Document excerpt:

Should intraspecific trait variation be ignored as noise, or
can such variation have the capacity to alter ecosystem function? In my dissertation research, I have been
documenting an example of community-level local adaptation to intraspecific
variation. Adaptation can arise due to
changes in communities that make organisms more suited to living in their
environment. We often imagine examples
of genetic changes occurring within species, however species sorting in a
community could also be considered a form of adaptation. While working in the rivers of the Olympic
Peninsula of Washington, I have found that aquatic decomposer and riparian soil
communities rapidly consume terrestrial leaf litter from immediately local red
alder trees, resulting in greater energy capture with a potential range of further
food web implications.
My venture into local adaptation started with a curiosity about
the potential cascading implications of plant defenses on aquatic food
webs. I found that a plant’s defense
response against terrestrial herbivores also strongly inhibits aquatic decomposition. However, my first attempts using comparative
data led me down a different path. I
noticed that the degree of natural herbivory damage provided minimal predictive
power of aquatic decomposition. Instead,
leaves that I had collected from local trees tended to show rapid decomposition,
while leaves from other regions (including other riparian zones) tended to be
less favored food sources. I then aimed
to directly test whether there was a general local adaptation/preference
pattern among aquatic communities. I
found this pattern was quite evident throughout rivers in this region, and indeed
often occurred on very small scales. I
then wanted to investigate the possible drivers of this adaptation pattern. Spatial variation in secondary metabolites
seemed to be a logical starting point given the diversity and complexity of
compounds found within and among plant species.
Our recent paper reports that red alder trees produce an array of these
secondary metabolites, many of which have been shown elsewhere to play
important roles in defense against terrestrial herbivores. These trees were highly geographically
structured in their secondary metabolite composition, and using artificial diet
experiments, we found that this geographic divergence in chemistry alone was
sufficient to drive the same local adaptation patterns that we had originally
documented with intact leaves. The precise
mechanism driving this adaptation pattern is unknown, and could indeed be
another example of genetic changes within species, or species sorting of a
range of taxa, such as stream macroinvertebrates, free living microbial taxa,
or even the gut-associated microbes of these macroinvertebrates.

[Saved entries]

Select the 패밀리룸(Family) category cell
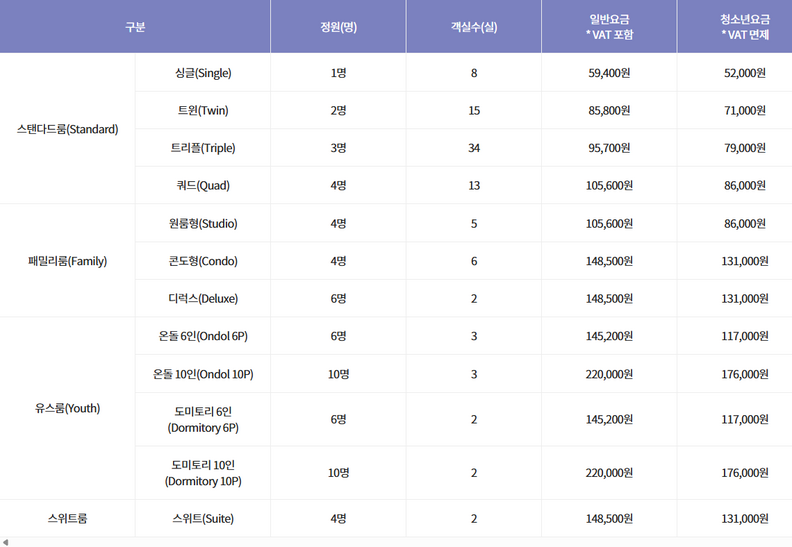The image size is (792, 547). point(68,261)
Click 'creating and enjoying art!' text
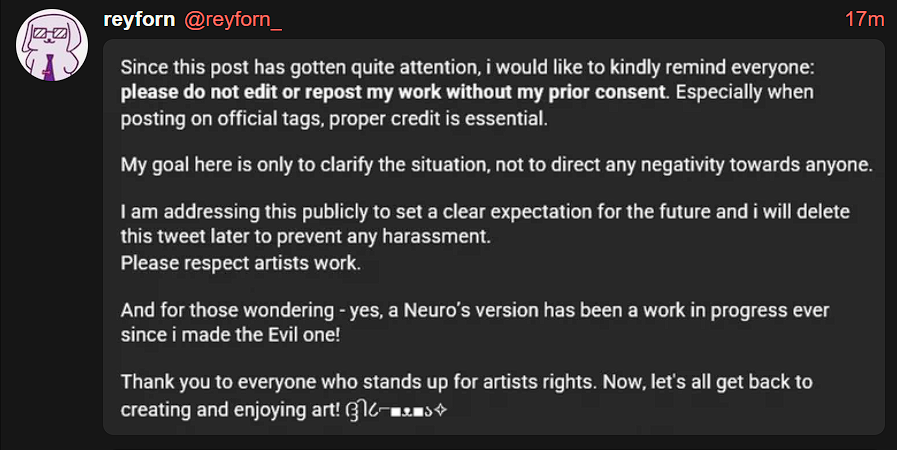897x450 pixels. (x=231, y=410)
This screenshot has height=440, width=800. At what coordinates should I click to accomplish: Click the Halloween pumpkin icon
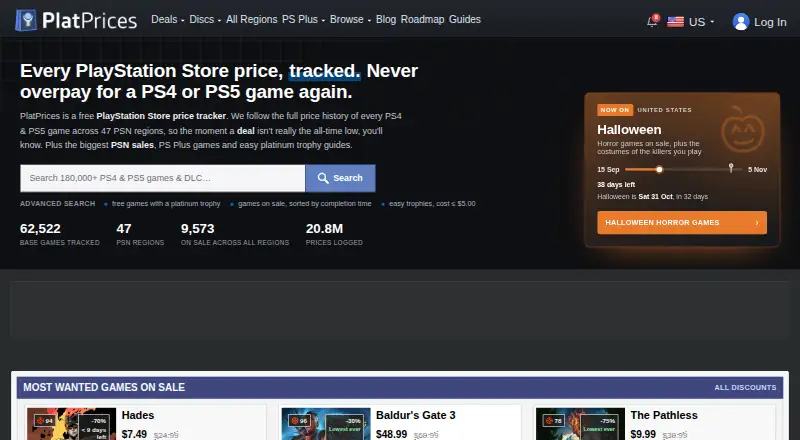point(743,129)
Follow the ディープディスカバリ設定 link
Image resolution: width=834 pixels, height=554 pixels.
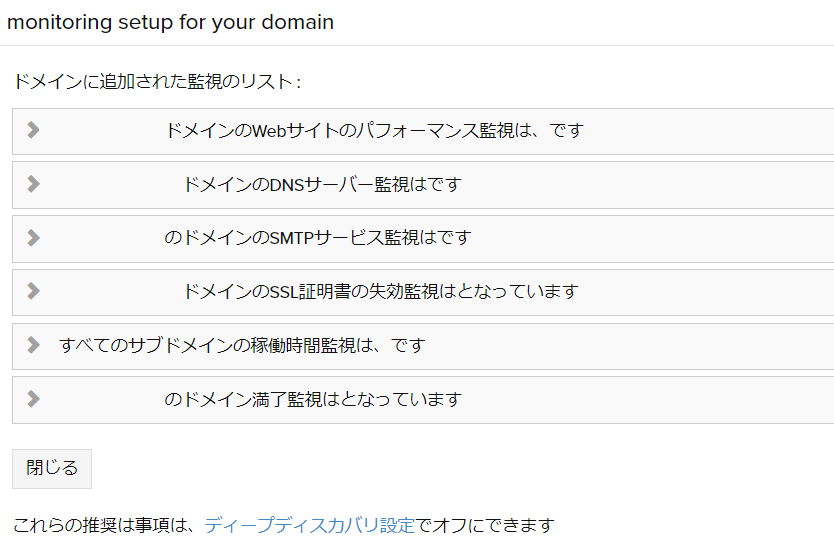(309, 525)
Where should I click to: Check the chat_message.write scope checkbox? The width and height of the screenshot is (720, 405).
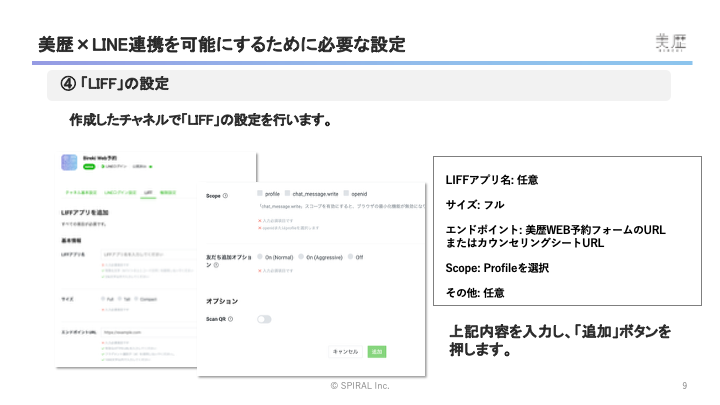tap(286, 194)
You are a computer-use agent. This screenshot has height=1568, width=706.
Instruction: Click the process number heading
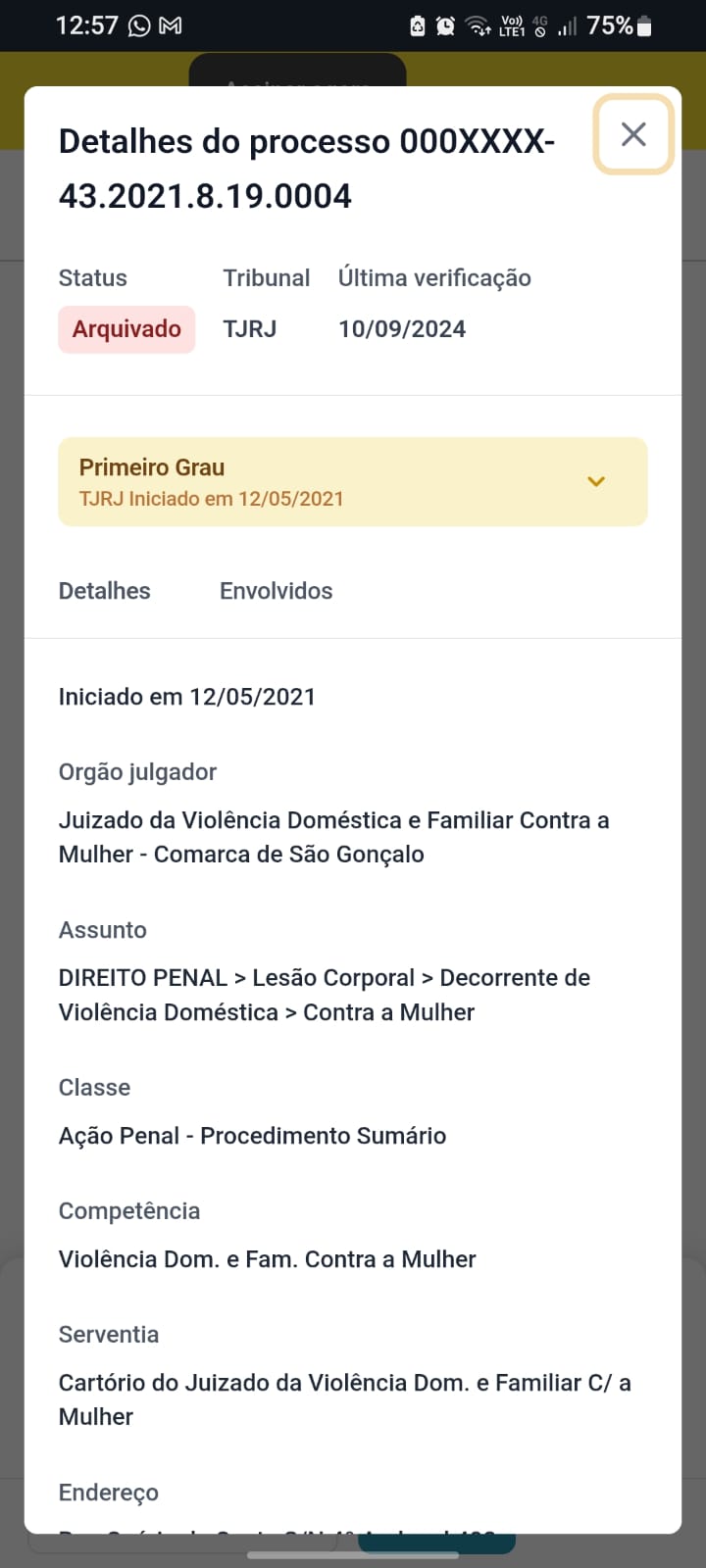pyautogui.click(x=306, y=169)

Assignment: What comes next in the passage on red alder leaf litter and decomposer adaptation? Continue it after its final sentence.

Task answer:
I concluded from this work that variation among conspecifics
can dramatically alter ecosystem functions.
We may overlook key processes regulating ecosystems if we ignore such
intraspecific variation as noise in favor of more immediately obvious
interspecific differences. These
findings inspire a number of theoretical and applied questions. How pervasive is the importance of the
individual in driving ecosystem function?
What are the mechanisms driving these patterns? Can we predict where these local adaptation
patterns may occur? What factors drive
the tempo of these local adaptation processes and do natural and anthropogenic
disturbances disrupt the development of adaptation? Are there cascading implications of
adaptation (or lack thereof) on other trophic levels (such as fish feeding on
macroinvertebrate decomposers) and nutrient cycles (including carbon cycling
and sequestration in aquatic systems)?
Overall, our results indicated that individual differences can have far
reaching implications on ecosystems and emphasize the potential utility in integrating
population-level variation when considering community and ecosystem structure.
Literature Cited
Jackrel, S.L., T.C. Morton and J.T. Wootton. 2016. Intraspecific leaf chemistry drives locally accelerated
ecosystem function in aquatic and
terrestrial communities. Ecology: In Press.
Jackrel, S.L. and J.T. Wootton. 2015. Diversity of
riparian plants among and within species shapes river
communities. PLOS
ONE 10: e0142362.
Jackrel, S.L. and J.T. Wootton. 2015. Cascading
effects of induced terrestrial plant defences on aquatic
and terrestrial ecosystem function. Proceedings of the Royal Society B 1805:
20142522.
Jackrel, S.L. and J.T. Wootton. 2014. Local adaptation
of stream communities to intraspecific variation in
a terrestrial ecosystem subsidy. Ecology 95:37-43.